2. Description of the Related Art
Management of fertilizer nitrogen is a critical component for producing consistent crop yields. Nitrogen fertilizer also represents a considerable input cost and has serious environmental consequences if over applied. Therefore, it is important to apply the correct amount of fertilizer to meet the crop's need but not to supply more than is required because of the cost and environmental concerns.
There are few tools that are currently available to help farmers determine if crop nitrogen levels during the season are adequate, and several techniques have been used to objectively measure crop color, including reflectance measurements, chlorophyll and amino acid analysis, and comparison with standardized colors. All of these techniques have certain disadvantages compared with subjective color ratings. Reflectance, chlorophyll, and amino acid measurements all require relatively expensive equipment, and transport of samples to a laboratory for analysis. In addition, correlations between color and chlorophyll or amino acid measurements are either species or cultivar dependent. A hand-held SPAD meter (Minolta) gives real-time chlorophyll concentration of leaves in the field, and chlorophyll concentration has a close relationship to leaf nitrogen concentration. In the Midwest, SPAD meter measurements are closely associated with leaf nitrogen and have a positive relationship with yield. (Schepers, et al., “Comparison of corn leaf nitrogen concentration and CM readings.” Commun. Soil Sci. Plant Anal. 1992, 23:2173-87; Scharf, et al., “Chlorophyll meter readings can predict nitrogen needs and yield in response of corn in North-Central USA.” Agron. J. 2006, 98:655-65). Disadvantages of the SPAD meter include a large initial equipment cost and that a large number of measurements may be required to make a representative measurement.
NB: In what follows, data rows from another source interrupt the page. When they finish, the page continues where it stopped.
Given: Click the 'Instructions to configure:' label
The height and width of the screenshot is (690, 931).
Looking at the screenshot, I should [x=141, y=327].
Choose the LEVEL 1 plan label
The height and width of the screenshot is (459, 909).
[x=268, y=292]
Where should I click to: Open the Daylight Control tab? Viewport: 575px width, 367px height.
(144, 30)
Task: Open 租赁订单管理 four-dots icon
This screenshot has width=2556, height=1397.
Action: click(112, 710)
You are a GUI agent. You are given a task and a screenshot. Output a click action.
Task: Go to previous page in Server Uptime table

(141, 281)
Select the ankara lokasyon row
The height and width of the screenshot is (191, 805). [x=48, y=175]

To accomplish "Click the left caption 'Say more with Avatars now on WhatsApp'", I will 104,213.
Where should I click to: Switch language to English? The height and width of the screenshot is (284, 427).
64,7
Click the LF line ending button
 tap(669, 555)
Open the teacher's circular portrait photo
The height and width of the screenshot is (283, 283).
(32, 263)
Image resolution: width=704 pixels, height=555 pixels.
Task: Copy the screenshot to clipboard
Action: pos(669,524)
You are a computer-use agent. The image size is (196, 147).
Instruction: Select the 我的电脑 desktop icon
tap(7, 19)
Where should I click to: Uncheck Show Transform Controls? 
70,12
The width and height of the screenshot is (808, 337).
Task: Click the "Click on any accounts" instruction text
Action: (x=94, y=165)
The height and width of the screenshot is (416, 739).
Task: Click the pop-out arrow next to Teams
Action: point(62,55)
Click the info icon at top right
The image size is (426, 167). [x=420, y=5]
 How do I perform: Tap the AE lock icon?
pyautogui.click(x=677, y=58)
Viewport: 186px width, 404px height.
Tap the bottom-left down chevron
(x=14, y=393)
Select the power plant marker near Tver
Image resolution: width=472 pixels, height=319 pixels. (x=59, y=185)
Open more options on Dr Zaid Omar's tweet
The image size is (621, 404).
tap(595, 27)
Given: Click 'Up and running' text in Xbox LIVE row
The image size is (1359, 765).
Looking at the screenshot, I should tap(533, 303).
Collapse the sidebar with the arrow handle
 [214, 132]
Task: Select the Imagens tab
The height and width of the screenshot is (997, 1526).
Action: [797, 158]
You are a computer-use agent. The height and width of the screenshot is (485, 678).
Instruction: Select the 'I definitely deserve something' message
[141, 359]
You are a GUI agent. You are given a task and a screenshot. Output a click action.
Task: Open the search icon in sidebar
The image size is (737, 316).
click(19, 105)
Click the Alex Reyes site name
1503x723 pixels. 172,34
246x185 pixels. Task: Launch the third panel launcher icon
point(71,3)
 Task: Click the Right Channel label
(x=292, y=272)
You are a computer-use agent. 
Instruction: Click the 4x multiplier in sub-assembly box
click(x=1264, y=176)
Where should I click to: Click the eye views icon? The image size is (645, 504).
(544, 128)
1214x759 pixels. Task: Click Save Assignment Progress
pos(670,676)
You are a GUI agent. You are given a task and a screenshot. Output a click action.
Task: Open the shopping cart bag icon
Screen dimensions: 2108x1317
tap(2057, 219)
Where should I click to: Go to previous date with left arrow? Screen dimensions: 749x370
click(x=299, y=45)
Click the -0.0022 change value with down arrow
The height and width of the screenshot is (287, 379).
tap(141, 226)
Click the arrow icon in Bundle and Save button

In recent years, digital photography has become a common and affordable means for the scientific community to document and present images. Digital cameras, in conjunction with image analysis software, are being used to quantify wheat (Triticum aestivum L.) senescence (Adamsen, et al., “Measuring wheat senescence with a digital camera.” Crop Sci. 1999, 39:719-724) and canopy coverage in wheat (Lukina, et al., “Estimating vegetation coverage in wheat using digital images.” J. Plant Nutr. 1999, 22:341-350) and soybeans [Glycine max L. (Merr.)] (Purcell, L. C., “Soybean canopy coverage and light interception measurements using digital imagery.” Crop Sci. 2000, 40:834-837). Through digital photography, researchers can instantaneously obtain millions of bits of information on a relatively large crop canopy. For example, a digital image taken of a crop using a 1280×960 pixel resolution contains 1,228,800 pixels, with each pixel containing independent color information about the crop.
The information contained in each digital image includes the amount of red, green and blue (“RGB”) light emitted for each pixel in the digital image. Although it may be intuitive to use the green levels of the RGB information to quantify the green color of the digital image, the intensity of red and blue will confound how green the digital image appears. To ease the interpretation of digital color data, RGB values can be converted directly to hue, saturation and brightness (“HSB”) values that are based on human perception of color. In HSB color description, hue is defined as an angle on a continuous circular scale from 0° to 360° (0°=red, 60°=yellow, 120°=green, 180°=cyan, 240°=blue, 300°=magenta), saturation is the purity of the color from 0% (gray) to 100% (fully saturated color), and brightness is the relative lightness or darkness of the color from 0% (black) to 100% (white).
It is therefore desirable to provide a system and method of determining nitrogen levels from a digital image that does not require specialized, expensive equipment.
It is further desirable to provide a system and method of determining nitrogen levels from a digital image where the digital image can easily be sent electronically, such as via email or to a web-based server, for immediate analysis.
It is still further desirable to provide a system and method of determining nitrogen levels from a digital image that integrates values over a much larger leaf sample than does the SPAD meter.
It is yet further desirable to provide a system and method of determining nitrogen levels from a digital image, which does not rely on chemical processes of measuring leaf nitrogen.
It is yet further desirable to provide a system and method of determining nitrogen levels from a digital image having a quick turn-around time to provide farmers with real-time nitrogen concentration and yield information for the crop.